The Notebook: Can Labour reform public services? The early signs are encouraging
Where the City’s movers and shakers have their say. Today, Neil Bennett, global co-CEO of H/Advisors, takes the notebook pen to talk the King’s speech, the challenge of reforming public services, and a Netflix recommendation
The big challenge: reforming public services
Today’s King’s Speech is when Labour’s airy rhetoric of change hits the hard reality of legislative grind. The new government is promising us more than 35 bills in the next year, which means it will have its hands full.
I hope this blizzard of legislation does not obscure the government’s main challenge: that it needs to radically reform large swathes of the public sector, even when there is no more money to throw at it. To do that it will need to engage the very best minds to find new ways of delivering better services at lower cost.

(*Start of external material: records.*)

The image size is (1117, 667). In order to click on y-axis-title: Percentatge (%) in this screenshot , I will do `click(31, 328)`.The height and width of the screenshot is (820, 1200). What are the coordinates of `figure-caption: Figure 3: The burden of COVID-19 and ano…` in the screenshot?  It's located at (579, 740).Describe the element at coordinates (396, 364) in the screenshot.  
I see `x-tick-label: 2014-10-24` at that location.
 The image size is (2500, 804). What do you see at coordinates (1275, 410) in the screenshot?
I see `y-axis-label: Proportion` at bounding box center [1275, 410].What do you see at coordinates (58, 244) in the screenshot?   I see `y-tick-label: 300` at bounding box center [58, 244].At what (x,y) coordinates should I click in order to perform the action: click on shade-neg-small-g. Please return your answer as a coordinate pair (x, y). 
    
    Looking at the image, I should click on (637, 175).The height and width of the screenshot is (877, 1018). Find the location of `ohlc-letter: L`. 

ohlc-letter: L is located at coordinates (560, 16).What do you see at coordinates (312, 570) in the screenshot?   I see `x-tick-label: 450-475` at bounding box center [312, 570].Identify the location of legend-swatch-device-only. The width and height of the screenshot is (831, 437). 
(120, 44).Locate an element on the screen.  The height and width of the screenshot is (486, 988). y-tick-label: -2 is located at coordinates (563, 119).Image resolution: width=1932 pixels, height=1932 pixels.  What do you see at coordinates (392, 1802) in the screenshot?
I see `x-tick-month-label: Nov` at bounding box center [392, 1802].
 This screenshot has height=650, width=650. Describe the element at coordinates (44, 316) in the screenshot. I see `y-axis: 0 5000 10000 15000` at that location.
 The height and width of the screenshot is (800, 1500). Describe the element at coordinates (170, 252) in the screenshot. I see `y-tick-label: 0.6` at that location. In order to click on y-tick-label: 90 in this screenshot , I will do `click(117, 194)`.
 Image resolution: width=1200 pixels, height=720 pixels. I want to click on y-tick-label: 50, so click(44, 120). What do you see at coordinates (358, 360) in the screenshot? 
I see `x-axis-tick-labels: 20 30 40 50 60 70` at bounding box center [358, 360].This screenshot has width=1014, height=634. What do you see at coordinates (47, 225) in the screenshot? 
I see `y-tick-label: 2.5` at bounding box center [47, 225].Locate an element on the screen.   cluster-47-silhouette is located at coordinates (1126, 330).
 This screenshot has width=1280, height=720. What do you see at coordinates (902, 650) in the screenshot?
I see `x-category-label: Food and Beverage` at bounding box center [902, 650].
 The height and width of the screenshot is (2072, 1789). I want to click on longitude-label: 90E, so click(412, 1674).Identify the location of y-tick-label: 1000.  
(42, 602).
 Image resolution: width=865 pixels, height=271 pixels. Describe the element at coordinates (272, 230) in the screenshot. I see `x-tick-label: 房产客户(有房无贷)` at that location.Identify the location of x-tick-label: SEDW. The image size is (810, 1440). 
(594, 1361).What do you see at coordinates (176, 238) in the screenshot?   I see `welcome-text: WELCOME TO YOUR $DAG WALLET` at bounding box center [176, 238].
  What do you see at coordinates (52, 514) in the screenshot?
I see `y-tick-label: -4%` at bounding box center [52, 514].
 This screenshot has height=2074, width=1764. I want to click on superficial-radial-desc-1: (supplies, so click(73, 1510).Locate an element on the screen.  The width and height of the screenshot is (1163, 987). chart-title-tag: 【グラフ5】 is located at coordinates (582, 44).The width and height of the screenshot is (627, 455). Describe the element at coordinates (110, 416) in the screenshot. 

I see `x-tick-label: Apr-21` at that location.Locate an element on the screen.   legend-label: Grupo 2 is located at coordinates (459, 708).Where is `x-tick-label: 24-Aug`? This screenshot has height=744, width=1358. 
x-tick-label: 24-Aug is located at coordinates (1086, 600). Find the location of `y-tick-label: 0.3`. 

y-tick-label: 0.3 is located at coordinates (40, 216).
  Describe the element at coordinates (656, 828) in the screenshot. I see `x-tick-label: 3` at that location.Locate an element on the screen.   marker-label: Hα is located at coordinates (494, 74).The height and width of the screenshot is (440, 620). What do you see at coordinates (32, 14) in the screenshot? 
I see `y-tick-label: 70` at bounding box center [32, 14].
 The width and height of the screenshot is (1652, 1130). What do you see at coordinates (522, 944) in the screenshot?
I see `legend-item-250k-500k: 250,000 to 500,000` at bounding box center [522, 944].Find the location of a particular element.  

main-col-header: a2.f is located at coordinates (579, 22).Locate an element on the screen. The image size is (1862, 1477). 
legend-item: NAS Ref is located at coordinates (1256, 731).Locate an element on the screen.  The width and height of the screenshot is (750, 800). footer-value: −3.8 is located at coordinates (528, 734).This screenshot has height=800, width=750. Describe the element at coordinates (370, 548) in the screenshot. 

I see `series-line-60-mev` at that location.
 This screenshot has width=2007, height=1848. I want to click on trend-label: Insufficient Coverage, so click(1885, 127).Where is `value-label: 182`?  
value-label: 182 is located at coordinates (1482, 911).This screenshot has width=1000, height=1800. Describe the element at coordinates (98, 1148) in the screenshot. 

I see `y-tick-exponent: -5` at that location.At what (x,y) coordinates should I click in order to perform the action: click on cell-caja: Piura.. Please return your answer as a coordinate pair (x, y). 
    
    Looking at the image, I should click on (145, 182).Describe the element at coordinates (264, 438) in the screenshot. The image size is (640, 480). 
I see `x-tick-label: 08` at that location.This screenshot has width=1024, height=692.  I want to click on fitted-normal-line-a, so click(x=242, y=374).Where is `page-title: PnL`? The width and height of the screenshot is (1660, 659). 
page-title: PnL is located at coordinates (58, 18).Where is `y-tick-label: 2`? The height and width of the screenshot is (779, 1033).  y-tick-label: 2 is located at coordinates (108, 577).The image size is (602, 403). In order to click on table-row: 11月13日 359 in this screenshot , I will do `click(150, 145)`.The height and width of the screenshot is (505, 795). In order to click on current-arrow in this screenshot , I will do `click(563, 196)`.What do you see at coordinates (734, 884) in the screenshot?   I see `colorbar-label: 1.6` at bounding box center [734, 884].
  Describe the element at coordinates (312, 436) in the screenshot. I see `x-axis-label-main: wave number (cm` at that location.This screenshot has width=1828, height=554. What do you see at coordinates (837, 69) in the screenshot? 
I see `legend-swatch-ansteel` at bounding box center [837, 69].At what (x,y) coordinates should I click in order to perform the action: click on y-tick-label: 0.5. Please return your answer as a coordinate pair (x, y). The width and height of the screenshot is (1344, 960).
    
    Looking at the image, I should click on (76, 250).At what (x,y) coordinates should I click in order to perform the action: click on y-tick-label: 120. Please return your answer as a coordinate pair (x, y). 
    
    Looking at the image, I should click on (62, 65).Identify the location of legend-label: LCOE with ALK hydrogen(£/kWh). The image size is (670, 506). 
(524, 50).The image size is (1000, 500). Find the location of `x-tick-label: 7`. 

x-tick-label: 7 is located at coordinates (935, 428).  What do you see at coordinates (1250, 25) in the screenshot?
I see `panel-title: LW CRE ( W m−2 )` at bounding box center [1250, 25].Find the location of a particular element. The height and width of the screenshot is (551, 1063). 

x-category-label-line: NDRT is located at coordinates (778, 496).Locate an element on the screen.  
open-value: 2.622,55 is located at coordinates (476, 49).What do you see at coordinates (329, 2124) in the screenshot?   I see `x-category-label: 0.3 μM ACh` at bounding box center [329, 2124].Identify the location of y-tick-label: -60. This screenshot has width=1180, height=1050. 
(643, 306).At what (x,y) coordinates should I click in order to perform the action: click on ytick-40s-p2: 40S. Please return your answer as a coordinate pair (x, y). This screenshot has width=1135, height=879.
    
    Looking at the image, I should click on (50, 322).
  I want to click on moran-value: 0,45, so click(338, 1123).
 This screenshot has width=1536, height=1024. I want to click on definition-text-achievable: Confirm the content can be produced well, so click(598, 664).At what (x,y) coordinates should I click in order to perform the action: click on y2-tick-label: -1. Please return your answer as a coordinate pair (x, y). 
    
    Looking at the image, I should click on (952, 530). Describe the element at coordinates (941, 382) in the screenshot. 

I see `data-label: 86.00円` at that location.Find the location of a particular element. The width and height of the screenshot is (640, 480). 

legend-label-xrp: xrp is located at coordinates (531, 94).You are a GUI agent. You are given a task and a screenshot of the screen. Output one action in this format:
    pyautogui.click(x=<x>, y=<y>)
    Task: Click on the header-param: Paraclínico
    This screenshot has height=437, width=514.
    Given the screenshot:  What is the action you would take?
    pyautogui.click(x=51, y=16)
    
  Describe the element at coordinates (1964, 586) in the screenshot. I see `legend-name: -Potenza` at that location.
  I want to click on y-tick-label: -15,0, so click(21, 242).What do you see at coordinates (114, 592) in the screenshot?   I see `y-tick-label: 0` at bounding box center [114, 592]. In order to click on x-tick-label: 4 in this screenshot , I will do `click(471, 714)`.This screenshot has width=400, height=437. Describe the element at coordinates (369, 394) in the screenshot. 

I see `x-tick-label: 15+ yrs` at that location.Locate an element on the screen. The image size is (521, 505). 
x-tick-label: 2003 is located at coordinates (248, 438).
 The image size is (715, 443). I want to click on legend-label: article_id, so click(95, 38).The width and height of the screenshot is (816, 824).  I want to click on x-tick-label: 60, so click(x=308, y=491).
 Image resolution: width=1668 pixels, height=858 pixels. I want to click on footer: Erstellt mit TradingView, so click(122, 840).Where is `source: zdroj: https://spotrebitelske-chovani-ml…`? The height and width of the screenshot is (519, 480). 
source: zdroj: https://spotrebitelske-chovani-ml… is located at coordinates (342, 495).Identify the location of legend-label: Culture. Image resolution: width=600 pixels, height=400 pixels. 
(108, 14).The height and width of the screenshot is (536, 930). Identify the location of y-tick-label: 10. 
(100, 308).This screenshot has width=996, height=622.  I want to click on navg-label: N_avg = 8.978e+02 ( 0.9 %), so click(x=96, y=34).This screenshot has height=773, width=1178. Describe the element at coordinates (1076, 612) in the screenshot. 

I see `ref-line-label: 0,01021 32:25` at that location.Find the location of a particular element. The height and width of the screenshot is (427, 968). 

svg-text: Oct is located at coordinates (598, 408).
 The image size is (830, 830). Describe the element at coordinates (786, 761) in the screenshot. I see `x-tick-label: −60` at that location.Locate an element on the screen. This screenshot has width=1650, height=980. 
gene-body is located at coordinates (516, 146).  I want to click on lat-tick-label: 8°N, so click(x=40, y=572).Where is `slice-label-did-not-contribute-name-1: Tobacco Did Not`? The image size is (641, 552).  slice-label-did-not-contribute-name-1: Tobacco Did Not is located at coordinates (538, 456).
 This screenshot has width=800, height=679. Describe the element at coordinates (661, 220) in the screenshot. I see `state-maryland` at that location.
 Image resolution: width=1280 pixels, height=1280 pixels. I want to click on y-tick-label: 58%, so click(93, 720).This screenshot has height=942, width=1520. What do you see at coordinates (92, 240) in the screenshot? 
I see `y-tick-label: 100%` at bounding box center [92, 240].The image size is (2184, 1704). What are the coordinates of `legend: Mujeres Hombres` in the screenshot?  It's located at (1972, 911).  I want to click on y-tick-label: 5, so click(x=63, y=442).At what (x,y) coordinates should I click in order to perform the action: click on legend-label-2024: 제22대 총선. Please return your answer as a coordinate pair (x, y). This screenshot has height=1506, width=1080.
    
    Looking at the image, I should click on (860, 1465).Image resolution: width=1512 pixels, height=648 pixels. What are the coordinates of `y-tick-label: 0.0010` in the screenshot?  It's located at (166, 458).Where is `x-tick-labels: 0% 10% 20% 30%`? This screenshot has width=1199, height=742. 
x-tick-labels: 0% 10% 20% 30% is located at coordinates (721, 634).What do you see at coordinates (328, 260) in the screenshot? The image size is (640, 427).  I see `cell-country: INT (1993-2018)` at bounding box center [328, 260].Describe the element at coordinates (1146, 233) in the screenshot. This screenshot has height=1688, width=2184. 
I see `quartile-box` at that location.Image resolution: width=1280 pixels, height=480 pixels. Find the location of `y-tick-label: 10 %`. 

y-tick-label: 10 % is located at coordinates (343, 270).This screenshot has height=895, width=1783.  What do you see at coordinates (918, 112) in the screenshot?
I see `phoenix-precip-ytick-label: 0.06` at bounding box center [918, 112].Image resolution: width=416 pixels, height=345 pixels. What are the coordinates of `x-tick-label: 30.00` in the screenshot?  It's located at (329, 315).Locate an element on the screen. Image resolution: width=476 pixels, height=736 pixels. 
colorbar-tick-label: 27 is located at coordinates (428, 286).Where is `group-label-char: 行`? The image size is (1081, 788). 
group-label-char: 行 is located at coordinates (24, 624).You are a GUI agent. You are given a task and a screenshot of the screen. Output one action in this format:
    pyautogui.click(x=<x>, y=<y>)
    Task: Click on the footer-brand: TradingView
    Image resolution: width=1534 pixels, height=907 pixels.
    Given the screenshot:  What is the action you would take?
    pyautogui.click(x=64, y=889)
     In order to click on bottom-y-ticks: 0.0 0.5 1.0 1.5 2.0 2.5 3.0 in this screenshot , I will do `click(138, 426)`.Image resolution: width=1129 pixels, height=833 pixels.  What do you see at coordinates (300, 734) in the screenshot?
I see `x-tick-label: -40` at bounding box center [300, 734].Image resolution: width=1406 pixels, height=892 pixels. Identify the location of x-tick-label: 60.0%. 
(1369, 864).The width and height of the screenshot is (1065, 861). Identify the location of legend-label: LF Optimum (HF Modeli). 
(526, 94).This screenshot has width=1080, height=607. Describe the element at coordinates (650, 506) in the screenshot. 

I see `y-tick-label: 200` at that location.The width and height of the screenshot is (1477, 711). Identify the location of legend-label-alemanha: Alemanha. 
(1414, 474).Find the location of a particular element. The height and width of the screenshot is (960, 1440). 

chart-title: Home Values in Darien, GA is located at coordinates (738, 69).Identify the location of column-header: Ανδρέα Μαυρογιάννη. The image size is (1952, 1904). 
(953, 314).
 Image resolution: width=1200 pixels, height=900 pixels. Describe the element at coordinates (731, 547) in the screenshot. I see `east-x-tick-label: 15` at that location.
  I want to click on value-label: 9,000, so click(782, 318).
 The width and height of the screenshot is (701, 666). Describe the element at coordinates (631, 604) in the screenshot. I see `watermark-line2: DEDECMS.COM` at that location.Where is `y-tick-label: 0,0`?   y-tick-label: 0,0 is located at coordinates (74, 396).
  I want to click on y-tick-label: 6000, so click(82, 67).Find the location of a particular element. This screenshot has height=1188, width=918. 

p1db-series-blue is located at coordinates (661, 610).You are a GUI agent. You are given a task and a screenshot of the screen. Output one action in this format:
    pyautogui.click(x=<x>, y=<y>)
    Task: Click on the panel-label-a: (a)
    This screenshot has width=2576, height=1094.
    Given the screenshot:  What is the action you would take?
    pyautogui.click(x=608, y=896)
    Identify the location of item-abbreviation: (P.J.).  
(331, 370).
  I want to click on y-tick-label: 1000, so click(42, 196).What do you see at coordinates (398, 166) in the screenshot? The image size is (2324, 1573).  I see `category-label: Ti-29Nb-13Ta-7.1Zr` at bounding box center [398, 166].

The early signs are encouraging. The government is pulling in some significant talent to help, such as Lord Darzi to report on the performance of the NHS and James Timpson as prisons minister. Whether talent will translate into action remains to be seen.
In the quest for greater efficiency, the government needs to look at every corner of the public sector to see how technology and better use of resources can deliver better outcomes. Here are just two possible examples:
- Britain’s decrepit, overcrowded prison estate needs radical reform, and it is clearly high on Sir Keir Starmer’s priority list. While there may be no money to build new prisons, it just so happens that some of the worst of them sit in areas where there is a chronic shortage of affordable housing. In London, Wandsworth, Pentonville and Wormwood Scrubs come to mind immediately, all grim gaols that have no place in a 21st century justice system. There are similar examples of the Victorian penal system still operating across Britain.
An enterprising government would arrange for these prisons to be closed and sold to private developers for social housing, just as happened with Holloway some years ago. The funds could then be redeployed building new prisons further out of town where the land would be cheap. With state-of-the-art facilities, these prisons would have radically better outcomes for everyone. Lord Timpson, please note. - Similarly, Britain’s court buildings are often crumbling and leaky. Again, a public/private partnership could be the answer to release some of them for redevelopment, while providing new space elsewhere. For that matter why do so many court appearances have to be in person in a modern digital age? Many hearings are merely procedural and could take place entirely online, saving a fortune in transport and security costs.
There are dozens of potential reforms the government could look at like this. All of them would be difficult to achieve, and would no doubt meet a host of challenges from the ‘can’t do’ mob. But this government has both a need and a powerful mandate to be radical. We will soon see whether it really has the appetite.
The leaks keep flowing
While many things are changing in this turbulent world, one thing remains constant: the financial media’s skill and tenacity at chasing down deal stories. H/Advisors’s forthcoming report on Global M&A communications for the first half of 2024 will show that, even though deal volumes fell by 30 per cent in the period, the rate of leaks remains constant, with 65 per cent of the top 20 transactions being reported by the media before they were formally announced. (A shout out here to Bloomberg that managed to break the news on no fewer than seven of these top 20 deals, including the two largest). This means that CEOs and their teams need to prepare for when, not if, their deal is going to leak.
Once again this shows that all the regulation in the world cannot create an impenetrable barrier to enterprising journalists or stifle the financial and corporate community’s love of gossip and intrigue.
A recommendation
Class Act (Netflix)
I know I was late to the party on this one, but if you haven’t watched it, Class Act – a Netflix miniseries about French businessman Bernard Tapie – is a wonderful show to watch.
Tapie’s life is barely credible. The son of a plumber, he rose to become a pop star, business leader, corporate turnaround expert, owner of Adidas, owner of Marseille football club (that won the Uefa Champions League with him in charge) and ultimately convict when he was found guilty of corruption and bribing footballers. This series charts the extraordinary tale faithfully, revealing much about French business and French society along the way.